Exercise directions |
The lines to repeat are those below from the one containing "Instruction: Switch to" down to the one containing "Task: Click the ロシアを辱める war goal title", both included; reproduce them exactly and nothing else.

Records to use |
- - -
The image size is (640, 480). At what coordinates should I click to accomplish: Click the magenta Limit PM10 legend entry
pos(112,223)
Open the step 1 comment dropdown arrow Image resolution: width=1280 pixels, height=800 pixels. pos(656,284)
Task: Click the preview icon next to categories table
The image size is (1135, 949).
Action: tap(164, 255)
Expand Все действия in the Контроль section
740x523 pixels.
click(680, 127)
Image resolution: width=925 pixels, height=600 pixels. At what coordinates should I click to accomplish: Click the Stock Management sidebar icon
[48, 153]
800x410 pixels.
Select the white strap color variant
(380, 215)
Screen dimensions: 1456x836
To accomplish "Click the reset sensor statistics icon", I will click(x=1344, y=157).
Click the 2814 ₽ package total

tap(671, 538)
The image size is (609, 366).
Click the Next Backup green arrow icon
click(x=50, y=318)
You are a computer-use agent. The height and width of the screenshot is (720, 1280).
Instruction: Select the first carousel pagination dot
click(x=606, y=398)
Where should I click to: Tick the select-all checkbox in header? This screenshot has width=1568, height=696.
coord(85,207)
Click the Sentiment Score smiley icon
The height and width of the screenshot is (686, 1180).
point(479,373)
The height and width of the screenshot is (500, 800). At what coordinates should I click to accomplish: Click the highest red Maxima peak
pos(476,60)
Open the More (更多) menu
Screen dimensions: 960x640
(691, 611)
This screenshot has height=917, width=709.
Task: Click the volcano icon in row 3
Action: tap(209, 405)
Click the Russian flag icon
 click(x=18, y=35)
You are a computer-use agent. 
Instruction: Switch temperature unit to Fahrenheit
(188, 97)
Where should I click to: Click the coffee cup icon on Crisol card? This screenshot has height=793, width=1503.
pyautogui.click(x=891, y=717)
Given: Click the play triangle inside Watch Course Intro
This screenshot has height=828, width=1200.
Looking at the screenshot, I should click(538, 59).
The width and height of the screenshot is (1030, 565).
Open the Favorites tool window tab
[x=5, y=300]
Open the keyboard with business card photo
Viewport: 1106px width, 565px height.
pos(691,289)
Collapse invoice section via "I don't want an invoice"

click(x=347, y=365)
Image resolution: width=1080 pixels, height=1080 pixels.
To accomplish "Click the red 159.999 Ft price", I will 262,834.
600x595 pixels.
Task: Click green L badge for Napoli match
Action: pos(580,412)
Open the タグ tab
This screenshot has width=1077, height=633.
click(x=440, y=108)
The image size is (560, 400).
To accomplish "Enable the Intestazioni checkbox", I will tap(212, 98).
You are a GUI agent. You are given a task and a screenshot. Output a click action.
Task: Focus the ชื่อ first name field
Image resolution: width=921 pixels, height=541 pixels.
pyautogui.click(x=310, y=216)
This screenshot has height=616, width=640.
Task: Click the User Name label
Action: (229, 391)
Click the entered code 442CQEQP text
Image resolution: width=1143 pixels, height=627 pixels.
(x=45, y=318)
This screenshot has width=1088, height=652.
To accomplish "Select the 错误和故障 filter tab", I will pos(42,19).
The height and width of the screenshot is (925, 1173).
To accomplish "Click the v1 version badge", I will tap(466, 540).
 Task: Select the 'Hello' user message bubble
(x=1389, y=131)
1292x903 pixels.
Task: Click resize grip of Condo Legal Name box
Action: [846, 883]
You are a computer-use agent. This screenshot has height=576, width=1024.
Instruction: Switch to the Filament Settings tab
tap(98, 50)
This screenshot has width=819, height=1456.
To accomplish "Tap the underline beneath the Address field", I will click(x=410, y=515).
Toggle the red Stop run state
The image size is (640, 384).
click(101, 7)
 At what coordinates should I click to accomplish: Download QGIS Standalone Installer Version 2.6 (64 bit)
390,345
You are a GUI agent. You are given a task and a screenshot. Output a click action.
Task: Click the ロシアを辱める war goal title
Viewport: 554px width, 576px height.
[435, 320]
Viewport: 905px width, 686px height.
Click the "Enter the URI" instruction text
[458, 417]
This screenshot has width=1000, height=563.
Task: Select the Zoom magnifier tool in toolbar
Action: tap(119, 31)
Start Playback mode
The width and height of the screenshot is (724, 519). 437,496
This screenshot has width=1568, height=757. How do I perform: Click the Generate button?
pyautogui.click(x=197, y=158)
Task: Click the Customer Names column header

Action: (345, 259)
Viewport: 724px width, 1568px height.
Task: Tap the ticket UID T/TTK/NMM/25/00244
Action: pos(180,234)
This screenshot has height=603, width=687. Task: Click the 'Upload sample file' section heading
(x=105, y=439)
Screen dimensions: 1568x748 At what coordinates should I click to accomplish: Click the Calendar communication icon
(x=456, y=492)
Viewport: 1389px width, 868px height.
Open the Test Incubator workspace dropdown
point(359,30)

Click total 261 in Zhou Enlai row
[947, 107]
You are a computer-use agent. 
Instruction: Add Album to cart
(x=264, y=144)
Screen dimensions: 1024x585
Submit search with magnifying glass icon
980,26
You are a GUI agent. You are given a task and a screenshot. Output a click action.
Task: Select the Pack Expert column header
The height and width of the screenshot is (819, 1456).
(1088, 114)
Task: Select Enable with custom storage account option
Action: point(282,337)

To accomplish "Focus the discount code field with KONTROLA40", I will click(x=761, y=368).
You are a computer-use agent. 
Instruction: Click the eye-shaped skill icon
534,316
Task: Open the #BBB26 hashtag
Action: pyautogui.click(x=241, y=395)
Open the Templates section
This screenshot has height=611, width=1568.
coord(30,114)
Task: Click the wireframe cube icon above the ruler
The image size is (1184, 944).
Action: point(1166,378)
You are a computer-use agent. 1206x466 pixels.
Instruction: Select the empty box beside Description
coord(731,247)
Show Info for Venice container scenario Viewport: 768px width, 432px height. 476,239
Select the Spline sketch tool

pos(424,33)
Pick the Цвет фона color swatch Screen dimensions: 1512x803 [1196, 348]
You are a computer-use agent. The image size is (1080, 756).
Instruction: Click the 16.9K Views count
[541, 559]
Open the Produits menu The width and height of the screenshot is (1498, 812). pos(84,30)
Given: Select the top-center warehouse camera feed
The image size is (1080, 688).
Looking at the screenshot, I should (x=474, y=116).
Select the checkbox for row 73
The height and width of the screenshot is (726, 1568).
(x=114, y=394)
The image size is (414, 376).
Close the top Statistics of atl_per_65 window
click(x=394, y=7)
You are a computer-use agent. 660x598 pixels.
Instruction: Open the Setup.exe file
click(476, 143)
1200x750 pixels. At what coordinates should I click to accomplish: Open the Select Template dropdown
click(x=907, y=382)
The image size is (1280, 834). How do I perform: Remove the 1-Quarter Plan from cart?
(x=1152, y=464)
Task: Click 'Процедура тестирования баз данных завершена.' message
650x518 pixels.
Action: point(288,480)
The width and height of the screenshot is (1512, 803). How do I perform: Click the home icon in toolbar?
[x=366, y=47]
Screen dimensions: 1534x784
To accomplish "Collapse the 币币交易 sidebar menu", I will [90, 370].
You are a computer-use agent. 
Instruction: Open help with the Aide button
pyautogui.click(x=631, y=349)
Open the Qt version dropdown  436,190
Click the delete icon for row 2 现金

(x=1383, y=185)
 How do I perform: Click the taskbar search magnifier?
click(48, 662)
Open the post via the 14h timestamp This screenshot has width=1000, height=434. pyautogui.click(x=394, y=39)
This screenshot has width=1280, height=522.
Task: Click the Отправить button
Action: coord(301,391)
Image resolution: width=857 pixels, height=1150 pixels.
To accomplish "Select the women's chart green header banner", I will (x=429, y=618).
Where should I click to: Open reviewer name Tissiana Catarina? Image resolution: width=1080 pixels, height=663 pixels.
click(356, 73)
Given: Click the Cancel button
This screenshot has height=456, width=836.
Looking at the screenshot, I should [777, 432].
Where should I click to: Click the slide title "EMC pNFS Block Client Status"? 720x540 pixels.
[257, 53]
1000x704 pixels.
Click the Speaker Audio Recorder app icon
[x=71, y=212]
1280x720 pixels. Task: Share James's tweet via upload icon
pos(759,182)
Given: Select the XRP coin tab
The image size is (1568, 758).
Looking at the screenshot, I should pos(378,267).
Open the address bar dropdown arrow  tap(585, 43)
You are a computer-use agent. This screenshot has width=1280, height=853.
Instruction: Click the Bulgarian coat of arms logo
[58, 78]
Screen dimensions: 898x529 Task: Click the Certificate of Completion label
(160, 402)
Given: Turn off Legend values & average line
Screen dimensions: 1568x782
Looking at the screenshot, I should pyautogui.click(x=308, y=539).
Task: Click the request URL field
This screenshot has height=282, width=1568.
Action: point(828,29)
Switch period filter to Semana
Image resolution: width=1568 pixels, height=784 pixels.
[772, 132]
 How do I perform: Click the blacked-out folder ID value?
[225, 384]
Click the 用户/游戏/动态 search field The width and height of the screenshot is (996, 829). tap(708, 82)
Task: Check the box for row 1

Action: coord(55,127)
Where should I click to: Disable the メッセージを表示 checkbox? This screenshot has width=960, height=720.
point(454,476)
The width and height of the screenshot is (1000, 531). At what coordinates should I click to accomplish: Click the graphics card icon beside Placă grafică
- - -
Task response |
Instruction: Switch to the Filament Settings tab
tap(98, 50)
This screenshot has width=819, height=1456.
To accomplish "Tap the underline beneath the Address field", I will click(x=410, y=515).
Toggle the red Stop run state
The image size is (640, 384).
click(101, 7)
 At what coordinates should I click to accomplish: Download QGIS Standalone Installer Version 2.6 (64 bit)
390,345
You are a GUI agent. You are given a task and a screenshot. Output a click action.
Task: Click the ロシアを辱める war goal title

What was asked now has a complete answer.